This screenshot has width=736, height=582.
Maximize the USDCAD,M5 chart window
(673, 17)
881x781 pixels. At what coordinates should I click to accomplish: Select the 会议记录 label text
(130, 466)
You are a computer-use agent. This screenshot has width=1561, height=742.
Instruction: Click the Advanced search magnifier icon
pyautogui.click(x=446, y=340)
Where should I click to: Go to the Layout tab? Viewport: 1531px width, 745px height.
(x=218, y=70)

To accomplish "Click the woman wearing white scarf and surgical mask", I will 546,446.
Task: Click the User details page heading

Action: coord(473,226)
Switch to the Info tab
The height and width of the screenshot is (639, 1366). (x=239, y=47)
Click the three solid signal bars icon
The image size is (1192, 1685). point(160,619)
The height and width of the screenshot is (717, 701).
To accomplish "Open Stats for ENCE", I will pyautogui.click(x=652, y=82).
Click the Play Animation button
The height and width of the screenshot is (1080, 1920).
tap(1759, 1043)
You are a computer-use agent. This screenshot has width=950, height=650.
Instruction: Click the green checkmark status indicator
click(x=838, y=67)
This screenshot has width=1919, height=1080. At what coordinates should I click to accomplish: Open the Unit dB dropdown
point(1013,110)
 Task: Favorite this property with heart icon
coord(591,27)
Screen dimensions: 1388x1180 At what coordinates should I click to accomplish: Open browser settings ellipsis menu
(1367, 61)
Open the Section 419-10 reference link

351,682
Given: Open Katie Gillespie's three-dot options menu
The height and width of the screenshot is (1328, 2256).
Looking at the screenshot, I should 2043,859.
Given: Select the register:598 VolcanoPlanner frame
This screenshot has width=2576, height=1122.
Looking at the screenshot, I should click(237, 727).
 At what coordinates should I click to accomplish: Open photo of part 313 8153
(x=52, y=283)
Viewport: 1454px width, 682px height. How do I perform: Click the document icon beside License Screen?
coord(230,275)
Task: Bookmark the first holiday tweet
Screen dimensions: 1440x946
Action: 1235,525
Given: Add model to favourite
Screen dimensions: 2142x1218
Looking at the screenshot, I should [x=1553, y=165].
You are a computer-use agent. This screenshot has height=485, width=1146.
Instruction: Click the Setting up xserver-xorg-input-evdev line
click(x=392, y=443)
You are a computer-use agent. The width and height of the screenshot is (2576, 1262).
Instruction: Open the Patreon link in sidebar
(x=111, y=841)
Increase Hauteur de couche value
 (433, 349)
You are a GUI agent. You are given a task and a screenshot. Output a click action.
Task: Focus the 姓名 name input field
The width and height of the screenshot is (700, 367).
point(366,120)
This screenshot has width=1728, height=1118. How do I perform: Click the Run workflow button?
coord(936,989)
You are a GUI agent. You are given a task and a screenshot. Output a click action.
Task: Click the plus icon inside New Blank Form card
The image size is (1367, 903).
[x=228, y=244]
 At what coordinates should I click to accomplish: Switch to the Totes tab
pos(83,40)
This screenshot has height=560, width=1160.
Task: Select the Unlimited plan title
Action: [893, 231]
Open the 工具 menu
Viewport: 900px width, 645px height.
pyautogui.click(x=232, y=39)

★ ★ ★ ★

### TASK PROMPT:
Copy these records verbatim, line for line, from the first through the last.

### TASK ANSWER:
This screenshot has width=736, height=582.
Maximize the USDCAD,M5 chart window
(673, 17)
881x781 pixels. At what coordinates should I click to accomplish: Select the 会议记录 label text
(130, 466)
You are a computer-use agent. This screenshot has width=1561, height=742.
Instruction: Click the Advanced search magnifier icon
pyautogui.click(x=446, y=340)
Where should I click to: Go to the Layout tab? Viewport: 1531px width, 745px height.
(x=218, y=70)

To accomplish "Click the woman wearing white scarf and surgical mask", I will 546,446.
Task: Click the User details page heading

Action: coord(473,226)
Switch to the Info tab
The height and width of the screenshot is (639, 1366). (x=239, y=47)
Click the three solid signal bars icon
The image size is (1192, 1685). point(160,619)
The height and width of the screenshot is (717, 701).
To accomplish "Open Stats for ENCE", I will pyautogui.click(x=652, y=82).
Click the Play Animation button
The height and width of the screenshot is (1080, 1920).
tap(1759, 1043)
You are a computer-use agent. This screenshot has width=950, height=650.
Instruction: Click the green checkmark status indicator
click(x=838, y=67)
This screenshot has width=1919, height=1080. At what coordinates should I click to accomplish: Open the Unit dB dropdown
point(1013,110)
 Task: Favorite this property with heart icon
coord(591,27)
Screen dimensions: 1388x1180 At what coordinates should I click to accomplish: Open browser settings ellipsis menu
(1367, 61)
Open the Section 419-10 reference link

351,682
Given: Open Katie Gillespie's three-dot options menu
The height and width of the screenshot is (1328, 2256).
Looking at the screenshot, I should 2043,859.
Given: Select the register:598 VolcanoPlanner frame
This screenshot has width=2576, height=1122.
Looking at the screenshot, I should click(237, 727).
 At what coordinates should I click to accomplish: Open photo of part 313 8153
(x=52, y=283)
Viewport: 1454px width, 682px height. How do I perform: Click the document icon beside License Screen?
coord(230,275)
Task: Bookmark the first holiday tweet
Screen dimensions: 1440x946
Action: 1235,525
Given: Add model to favourite
Screen dimensions: 2142x1218
Looking at the screenshot, I should [x=1553, y=165].
You are a computer-use agent. This screenshot has height=485, width=1146.
Instruction: Click the Setting up xserver-xorg-input-evdev line
click(x=392, y=443)
You are a computer-use agent. The width and height of the screenshot is (2576, 1262).
Instruction: Open the Patreon link in sidebar
(x=111, y=841)
Increase Hauteur de couche value
 (433, 349)
You are a GUI agent. You are given a task and a screenshot. Output a click action.
Task: Focus the 姓名 name input field
The width and height of the screenshot is (700, 367).
point(366,120)
This screenshot has width=1728, height=1118. How do I perform: Click the Run workflow button?
coord(936,989)
You are a GUI agent. You are given a task and a screenshot. Output a click action.
Task: Click the plus icon inside New Blank Form card
The image size is (1367, 903).
[x=228, y=244]
 At what coordinates should I click to accomplish: Switch to the Totes tab
pos(83,40)
This screenshot has height=560, width=1160.
Task: Select the Unlimited plan title
Action: [893, 231]
Open the 工具 menu
Viewport: 900px width, 645px height.
pyautogui.click(x=232, y=39)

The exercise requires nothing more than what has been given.